§ **Material for the task**:
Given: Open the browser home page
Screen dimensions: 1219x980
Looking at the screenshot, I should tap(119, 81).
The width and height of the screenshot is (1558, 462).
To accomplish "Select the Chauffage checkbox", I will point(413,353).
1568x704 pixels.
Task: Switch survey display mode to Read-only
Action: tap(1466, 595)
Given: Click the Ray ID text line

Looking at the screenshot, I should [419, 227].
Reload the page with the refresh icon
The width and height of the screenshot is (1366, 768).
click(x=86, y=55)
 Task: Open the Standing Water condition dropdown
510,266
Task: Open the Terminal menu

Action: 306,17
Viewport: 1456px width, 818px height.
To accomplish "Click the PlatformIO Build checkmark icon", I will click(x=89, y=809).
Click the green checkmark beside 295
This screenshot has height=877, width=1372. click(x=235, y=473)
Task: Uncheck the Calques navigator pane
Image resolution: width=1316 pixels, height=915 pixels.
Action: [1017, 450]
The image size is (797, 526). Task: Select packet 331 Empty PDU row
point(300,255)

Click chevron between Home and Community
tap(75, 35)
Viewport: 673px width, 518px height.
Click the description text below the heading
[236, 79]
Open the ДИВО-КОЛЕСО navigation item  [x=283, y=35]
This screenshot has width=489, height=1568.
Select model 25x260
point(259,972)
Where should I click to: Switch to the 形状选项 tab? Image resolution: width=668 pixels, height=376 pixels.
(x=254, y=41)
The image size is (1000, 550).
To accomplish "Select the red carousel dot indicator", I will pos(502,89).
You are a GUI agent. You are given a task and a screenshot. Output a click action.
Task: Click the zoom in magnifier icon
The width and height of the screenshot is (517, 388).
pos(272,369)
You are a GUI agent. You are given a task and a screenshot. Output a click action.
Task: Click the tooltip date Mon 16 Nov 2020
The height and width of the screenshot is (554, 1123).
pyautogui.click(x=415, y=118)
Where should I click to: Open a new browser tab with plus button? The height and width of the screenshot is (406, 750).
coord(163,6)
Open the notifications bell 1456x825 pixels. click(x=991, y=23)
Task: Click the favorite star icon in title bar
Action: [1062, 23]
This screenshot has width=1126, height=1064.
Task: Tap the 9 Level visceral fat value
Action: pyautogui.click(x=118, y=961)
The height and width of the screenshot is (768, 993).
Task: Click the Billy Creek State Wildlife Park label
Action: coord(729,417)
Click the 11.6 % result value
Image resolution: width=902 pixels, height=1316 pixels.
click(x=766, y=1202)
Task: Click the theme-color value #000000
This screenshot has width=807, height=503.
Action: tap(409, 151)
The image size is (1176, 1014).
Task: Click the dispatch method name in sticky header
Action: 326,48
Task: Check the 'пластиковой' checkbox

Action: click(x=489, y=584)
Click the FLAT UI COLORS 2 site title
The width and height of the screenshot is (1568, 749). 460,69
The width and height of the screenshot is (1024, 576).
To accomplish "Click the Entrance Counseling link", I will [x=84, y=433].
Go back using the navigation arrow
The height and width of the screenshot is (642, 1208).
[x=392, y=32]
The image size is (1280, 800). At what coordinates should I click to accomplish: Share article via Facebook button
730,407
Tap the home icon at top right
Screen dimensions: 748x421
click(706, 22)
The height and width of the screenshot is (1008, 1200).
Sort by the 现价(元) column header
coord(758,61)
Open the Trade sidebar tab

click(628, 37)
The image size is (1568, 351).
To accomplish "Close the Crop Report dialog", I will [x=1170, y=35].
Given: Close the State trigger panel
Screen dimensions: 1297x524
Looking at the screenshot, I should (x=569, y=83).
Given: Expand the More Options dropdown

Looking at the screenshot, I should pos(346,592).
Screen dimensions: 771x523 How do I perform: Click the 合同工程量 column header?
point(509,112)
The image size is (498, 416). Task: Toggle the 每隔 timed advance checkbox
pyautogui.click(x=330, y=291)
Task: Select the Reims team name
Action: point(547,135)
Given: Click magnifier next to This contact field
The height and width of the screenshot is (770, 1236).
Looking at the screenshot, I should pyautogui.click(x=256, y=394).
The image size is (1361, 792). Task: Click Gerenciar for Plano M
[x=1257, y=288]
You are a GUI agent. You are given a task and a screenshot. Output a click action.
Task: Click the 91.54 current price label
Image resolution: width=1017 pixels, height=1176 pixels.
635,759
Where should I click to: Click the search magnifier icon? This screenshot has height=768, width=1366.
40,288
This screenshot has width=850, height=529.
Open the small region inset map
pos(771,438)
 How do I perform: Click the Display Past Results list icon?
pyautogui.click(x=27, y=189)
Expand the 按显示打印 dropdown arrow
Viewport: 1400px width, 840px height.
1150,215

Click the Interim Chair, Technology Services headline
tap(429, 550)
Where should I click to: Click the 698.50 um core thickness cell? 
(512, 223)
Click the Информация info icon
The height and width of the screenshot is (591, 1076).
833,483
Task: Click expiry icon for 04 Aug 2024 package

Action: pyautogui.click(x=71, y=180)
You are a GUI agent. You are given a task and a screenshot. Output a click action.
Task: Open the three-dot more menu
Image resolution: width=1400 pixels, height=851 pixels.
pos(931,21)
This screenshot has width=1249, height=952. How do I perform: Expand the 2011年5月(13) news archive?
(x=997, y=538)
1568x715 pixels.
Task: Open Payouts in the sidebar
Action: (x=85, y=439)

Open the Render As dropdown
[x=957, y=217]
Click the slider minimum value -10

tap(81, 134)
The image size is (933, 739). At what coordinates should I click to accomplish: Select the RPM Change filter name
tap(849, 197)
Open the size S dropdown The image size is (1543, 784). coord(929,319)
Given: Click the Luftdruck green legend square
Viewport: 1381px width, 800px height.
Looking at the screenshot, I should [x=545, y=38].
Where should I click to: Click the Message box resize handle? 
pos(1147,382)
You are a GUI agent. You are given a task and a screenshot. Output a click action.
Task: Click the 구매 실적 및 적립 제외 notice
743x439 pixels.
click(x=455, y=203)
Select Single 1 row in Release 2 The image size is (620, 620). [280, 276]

§ **What this task involves**:
Write out the data once more, word for word.

§ **Response area**:
Given: Open the browser home page
Screen dimensions: 1219x980
Looking at the screenshot, I should tap(119, 81).
The width and height of the screenshot is (1558, 462).
To accomplish "Select the Chauffage checkbox", I will point(413,353).
1568x704 pixels.
Task: Switch survey display mode to Read-only
Action: tap(1466, 595)
Given: Click the Ray ID text line

Looking at the screenshot, I should [419, 227].
Reload the page with the refresh icon
The width and height of the screenshot is (1366, 768).
click(x=86, y=55)
 Task: Open the Standing Water condition dropdown
510,266
Task: Open the Terminal menu

Action: 306,17
Viewport: 1456px width, 818px height.
To accomplish "Click the PlatformIO Build checkmark icon", I will click(x=89, y=809).
Click the green checkmark beside 295
This screenshot has height=877, width=1372. click(x=235, y=473)
Task: Uncheck the Calques navigator pane
Image resolution: width=1316 pixels, height=915 pixels.
Action: [1017, 450]
The image size is (797, 526). Task: Select packet 331 Empty PDU row
point(300,255)

Click chevron between Home and Community
tap(75, 35)
Viewport: 673px width, 518px height.
Click the description text below the heading
[236, 79]
Open the ДИВО-КОЛЕСО navigation item  [x=283, y=35]
This screenshot has width=489, height=1568.
Select model 25x260
point(259,972)
Where should I click to: Switch to the 形状选项 tab? Image resolution: width=668 pixels, height=376 pixels.
(x=254, y=41)
The image size is (1000, 550).
To accomplish "Select the red carousel dot indicator", I will pos(502,89).
You are a GUI agent. You are given a task and a screenshot. Output a click action.
Task: Click the zoom in magnifier icon
The width and height of the screenshot is (517, 388).
pos(272,369)
You are a GUI agent. You are given a task and a screenshot. Output a click action.
Task: Click the tooltip date Mon 16 Nov 2020
The height and width of the screenshot is (554, 1123).
pyautogui.click(x=415, y=118)
Where should I click to: Open a new browser tab with plus button? The height and width of the screenshot is (406, 750).
coord(163,6)
Open the notifications bell 1456x825 pixels. click(x=991, y=23)
Task: Click the favorite star icon in title bar
Action: [1062, 23]
This screenshot has width=1126, height=1064.
Task: Tap the 9 Level visceral fat value
Action: pyautogui.click(x=118, y=961)
The height and width of the screenshot is (768, 993).
Task: Click the Billy Creek State Wildlife Park label
Action: coord(729,417)
Click the 11.6 % result value
Image resolution: width=902 pixels, height=1316 pixels.
click(x=766, y=1202)
Task: Click the theme-color value #000000
This screenshot has width=807, height=503.
Action: tap(409, 151)
The image size is (1176, 1014).
Task: Click the dispatch method name in sticky header
Action: 326,48
Task: Check the 'пластиковой' checkbox

Action: click(x=489, y=584)
Click the FLAT UI COLORS 2 site title
The width and height of the screenshot is (1568, 749). 460,69
The width and height of the screenshot is (1024, 576).
To accomplish "Click the Entrance Counseling link", I will [x=84, y=433].
Go back using the navigation arrow
The height and width of the screenshot is (642, 1208).
[x=392, y=32]
The image size is (1280, 800). At what coordinates should I click to accomplish: Share article via Facebook button
730,407
Tap the home icon at top right
Screen dimensions: 748x421
click(706, 22)
The height and width of the screenshot is (1008, 1200).
Sort by the 现价(元) column header
coord(758,61)
Open the Trade sidebar tab

click(628, 37)
The image size is (1568, 351).
To accomplish "Close the Crop Report dialog", I will [x=1170, y=35].
Given: Close the State trigger panel
Screen dimensions: 1297x524
Looking at the screenshot, I should (x=569, y=83).
Given: Expand the More Options dropdown

Looking at the screenshot, I should pos(346,592).
Screen dimensions: 771x523 How do I perform: Click the 合同工程量 column header?
point(509,112)
The image size is (498, 416). Task: Toggle the 每隔 timed advance checkbox
pyautogui.click(x=330, y=291)
Task: Select the Reims team name
Action: point(547,135)
Given: Click magnifier next to This contact field
The height and width of the screenshot is (770, 1236).
Looking at the screenshot, I should pyautogui.click(x=256, y=394).
The image size is (1361, 792). Task: Click Gerenciar for Plano M
[x=1257, y=288]
You are a GUI agent. You are given a task and a screenshot. Output a click action.
Task: Click the 91.54 current price label
Image resolution: width=1017 pixels, height=1176 pixels.
635,759
Where should I click to: Click the search magnifier icon? This screenshot has height=768, width=1366.
40,288
This screenshot has width=850, height=529.
Open the small region inset map
pos(771,438)
 How do I perform: Click the Display Past Results list icon?
pyautogui.click(x=27, y=189)
Expand the 按显示打印 dropdown arrow
Viewport: 1400px width, 840px height.
1150,215

Click the Interim Chair, Technology Services headline
tap(429, 550)
Where should I click to: Click the 698.50 um core thickness cell? 
(512, 223)
Click the Информация info icon
The height and width of the screenshot is (591, 1076).
833,483
Task: Click expiry icon for 04 Aug 2024 package

Action: pyautogui.click(x=71, y=180)
You are a GUI agent. You are given a task and a screenshot. Output a click action.
Task: Open the three-dot more menu
Image resolution: width=1400 pixels, height=851 pixels.
pos(931,21)
This screenshot has width=1249, height=952. How do I perform: Expand the 2011年5月(13) news archive?
(x=997, y=538)
1568x715 pixels.
Task: Open Payouts in the sidebar
Action: (x=85, y=439)

Open the Render As dropdown
[x=957, y=217]
Click the slider minimum value -10

tap(81, 134)
The image size is (933, 739). At what coordinates should I click to accomplish: Select the RPM Change filter name
tap(849, 197)
Open the size S dropdown The image size is (1543, 784). coord(929,319)
Given: Click the Luftdruck green legend square
Viewport: 1381px width, 800px height.
Looking at the screenshot, I should [x=545, y=38].
Where should I click to: Click the Message box resize handle? 
pos(1147,382)
You are a GUI agent. You are given a task and a screenshot. Output a click action.
Task: Click the 구매 실적 및 적립 제외 notice
743x439 pixels.
click(x=455, y=203)
Select Single 1 row in Release 2 The image size is (620, 620). [280, 276]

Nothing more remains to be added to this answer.